You then try to assign a different material (PETG) to the slot you previously said “this will be support material”, it thinks, “nope, you told me this is to be support material, I am only going to be aware of support material”.

The fact that you also think “yeah, I know, but l will be yanking that out later and changing it for PETG.” Doesn’t mean the slicer has any idea about that.

It will not adjust flow, temps, speeds and so on to suit PETG as it has no idea it is going to be tricked later.

I guess I don’t see why that’s a real limitation? Why doesn’t the slicer account for flow, speed, etc. based on the specified filament in the model? If it did that regardless of what the AMS was doing, there shouldn’t be an issue? Is this just an arbitrary limitation of the AMS/BambuStudio, or am I missing another aspect?

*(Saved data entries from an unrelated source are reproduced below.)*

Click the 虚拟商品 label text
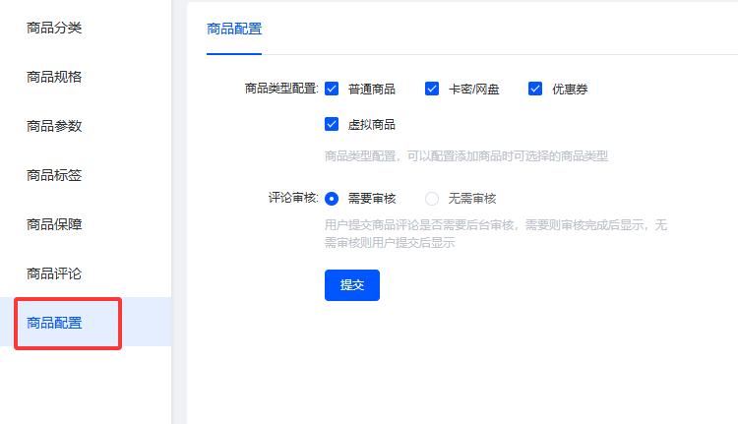738x424 pixels. (372, 125)
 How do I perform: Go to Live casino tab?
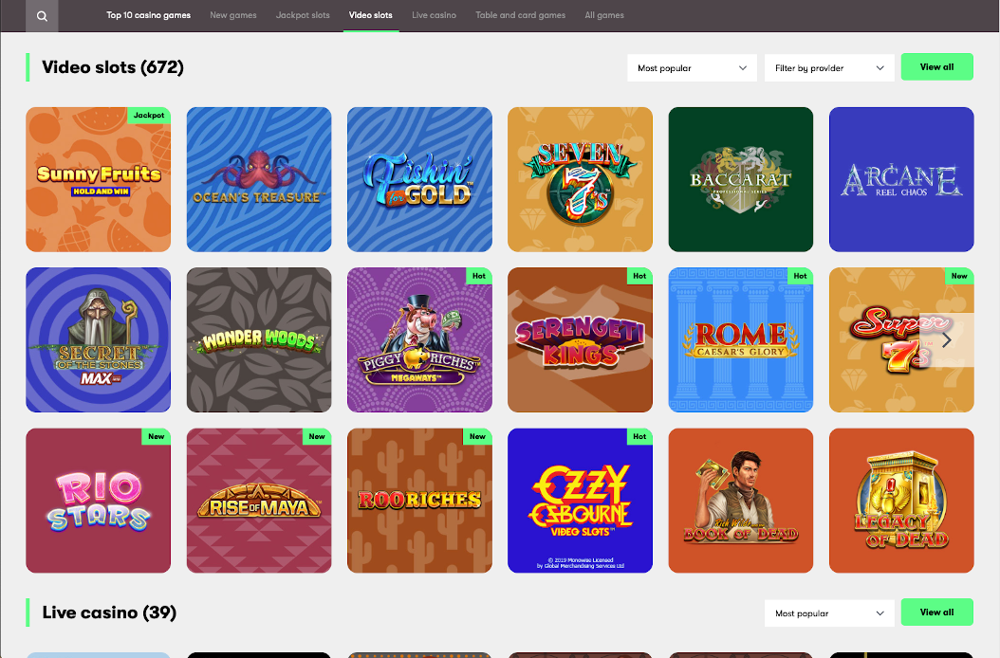click(x=435, y=15)
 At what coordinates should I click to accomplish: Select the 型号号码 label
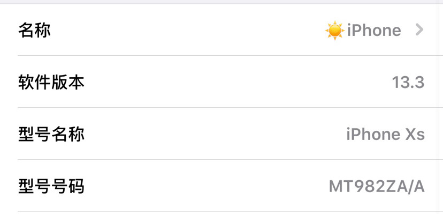pos(51,186)
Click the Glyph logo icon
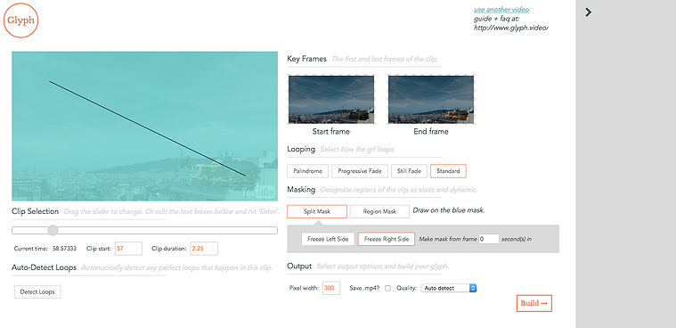 tap(20, 21)
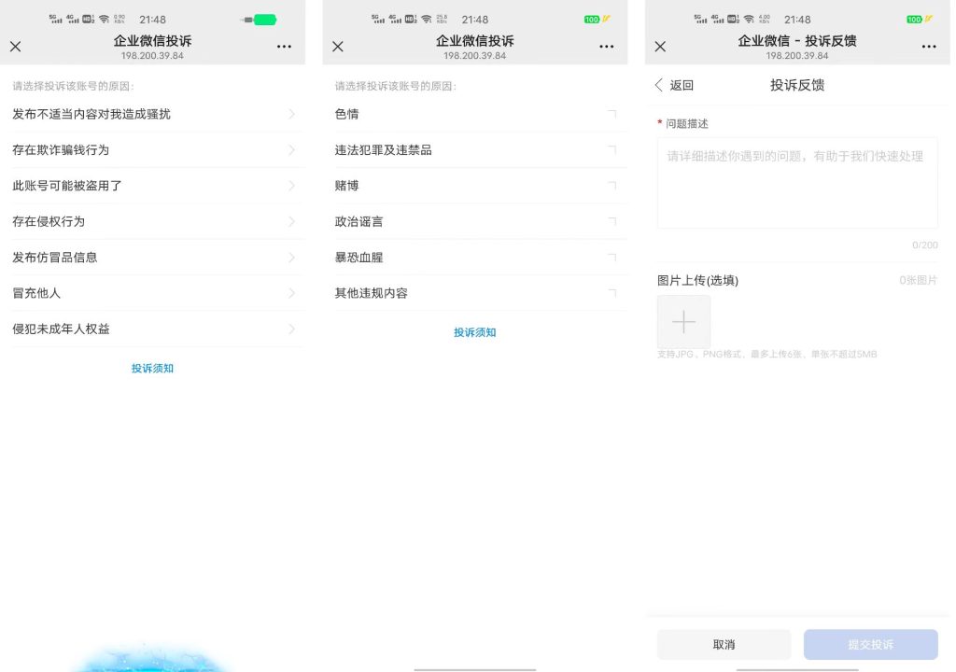The height and width of the screenshot is (672, 956).
Task: Open the more options menu on 企业微信投诉 page
Action: (284, 46)
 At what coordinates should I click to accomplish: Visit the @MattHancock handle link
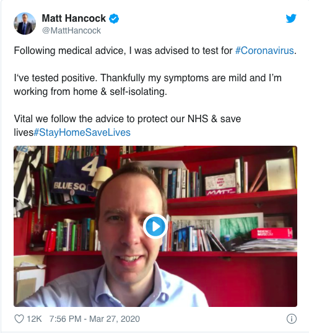71,30
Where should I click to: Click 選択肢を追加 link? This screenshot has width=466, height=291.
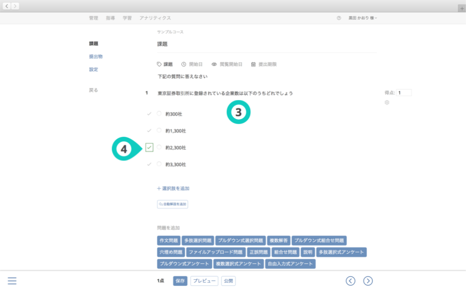tap(173, 188)
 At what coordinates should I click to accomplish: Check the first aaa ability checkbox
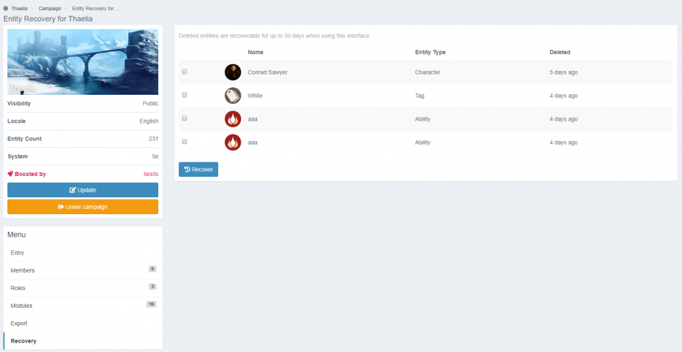point(185,119)
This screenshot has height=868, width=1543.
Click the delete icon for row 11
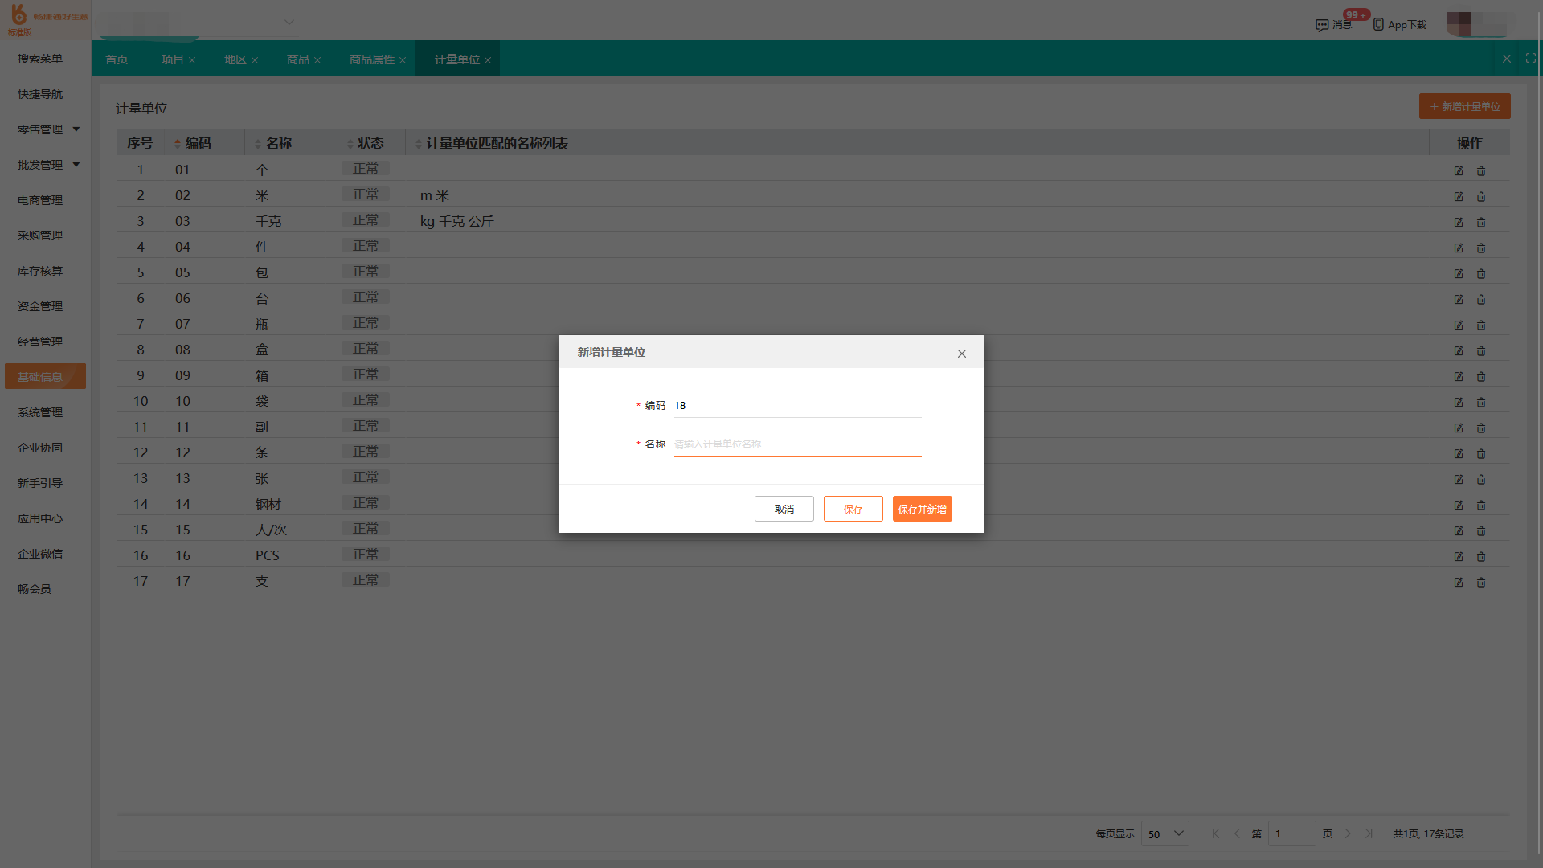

(Totally possible, I’m relatively new to all this. Not doubting you, just trying to understand what’s happening. Thanks for taking the time to explain these things to me.)

My guess is it is arbitrary in the sense that, they could make it work, they have chosen not to.

You sell more AMS units with the limitation or upgraded printers to those with the A series.

It is important to note, it would take effort to enable it, the key here though is that effort is minimal.

I am a 35 year veteran commercial software developer and 27 of those years were owning my own software house (until I had to retire due to significant ill health).

I know the bits they would need to add and I know other than a few condition blocks, they can utilise existing code as the ability isn’t anything new to the slicer, just a few more conditional rules.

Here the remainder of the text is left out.